The laws, if signed into legislation by President Nana Akufo-Addo, would imply that folks convicted of figuring out as homosexual may very well be sentenced to a few years in jail, these deemed “promoters” of L.G.B.T.Q. points might get 5 years, and those that have interaction in homosexual intercourse would obtain 5 years as an alternative of the three years below earlier laws.
The invoice is the newest in a wave of anti-gay laws handed in Africa: Tanzania, Niger and Namibia have tightened such legal guidelines in recent times, whereas Uganda has adopted an anti-gay law that features the dying penalty.
Thirty-one nations on the continent criminalize consensual same-sex sexual exercise, in accordance with Amnesty. Many have skilled a surge in homophobic attitudes, behaviors and rhetoric in recent times, the rights group stated in a report final yr.
“There are still so many countries in Africa where being L.G.B.T.Q. is considered evil or un-African,” stated Linda Nduri, a Kenya-based marketing campaign supervisor for Africa at All Out, a nonprofit group.
Both main political events in Ghana help the invoice, however in current days, its passage had been slowed by adjustments steered by a member of the governing New Patriotic Party, Alexander Afenyo-Markin, to make it much less harsh.
He stated this month that Parliament ought to resolve whether or not folks convicted below the anti-gay legislation needs to be given counseling and made to carry out neighborhood service as an alternative of being jailed. But a few of his colleagues in Parliament shouted him down, saying that jail phrases needs to be imposed.
The invoice, which was first launched in Parliament in 2021, has acquired widespread public help and has been pushed by Christian, Muslim and conventional leaders in Ghana.
But human rights organizations have warned that, if handed into legislation, the invoice would violate basic rights enshrined within the nation’s Constitution, like the fitting to equality and to not be discriminated on the idea of intercourse or gender.

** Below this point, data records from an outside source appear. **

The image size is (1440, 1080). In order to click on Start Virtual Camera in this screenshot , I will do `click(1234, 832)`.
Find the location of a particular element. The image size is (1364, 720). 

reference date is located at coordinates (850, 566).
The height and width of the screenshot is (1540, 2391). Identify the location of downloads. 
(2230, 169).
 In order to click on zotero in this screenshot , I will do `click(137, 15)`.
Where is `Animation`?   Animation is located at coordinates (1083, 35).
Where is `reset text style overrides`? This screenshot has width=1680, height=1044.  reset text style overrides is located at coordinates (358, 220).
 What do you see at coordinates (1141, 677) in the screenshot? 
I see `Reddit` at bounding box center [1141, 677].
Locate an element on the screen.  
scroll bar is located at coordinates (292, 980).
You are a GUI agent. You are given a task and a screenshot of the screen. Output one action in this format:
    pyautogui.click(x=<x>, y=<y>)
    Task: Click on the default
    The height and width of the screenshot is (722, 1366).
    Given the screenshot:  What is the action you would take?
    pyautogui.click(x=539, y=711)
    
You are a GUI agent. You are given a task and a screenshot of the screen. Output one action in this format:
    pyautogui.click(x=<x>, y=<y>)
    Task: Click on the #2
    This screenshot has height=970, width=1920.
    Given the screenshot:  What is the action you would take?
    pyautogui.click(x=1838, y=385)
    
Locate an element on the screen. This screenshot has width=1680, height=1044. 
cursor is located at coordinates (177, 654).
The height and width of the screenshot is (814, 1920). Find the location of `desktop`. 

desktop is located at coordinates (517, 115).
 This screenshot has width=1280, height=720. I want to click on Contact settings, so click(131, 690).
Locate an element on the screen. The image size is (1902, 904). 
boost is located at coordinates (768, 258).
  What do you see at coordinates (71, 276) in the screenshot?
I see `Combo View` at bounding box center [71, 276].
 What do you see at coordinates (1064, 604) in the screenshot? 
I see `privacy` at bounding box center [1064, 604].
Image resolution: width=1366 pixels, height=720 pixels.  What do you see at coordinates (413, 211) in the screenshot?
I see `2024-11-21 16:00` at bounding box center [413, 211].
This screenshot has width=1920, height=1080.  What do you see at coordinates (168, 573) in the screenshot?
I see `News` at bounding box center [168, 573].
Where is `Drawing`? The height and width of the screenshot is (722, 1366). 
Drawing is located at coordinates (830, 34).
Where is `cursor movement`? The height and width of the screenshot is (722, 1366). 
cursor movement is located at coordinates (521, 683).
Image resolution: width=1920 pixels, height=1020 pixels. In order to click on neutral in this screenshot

Michael Akagbor, a senior program officer in command of human rights on the Center for Democratic Development, a analysis group selling good governance in Ghana, stated his group was already difficult the laws within the nation’s Supreme Court.
“It is inexplicable to pass such a bill in a democracy that is Ghana,” Mr. Akagbor stated. “But we still have legal remedies to prevent it from becoming reality.”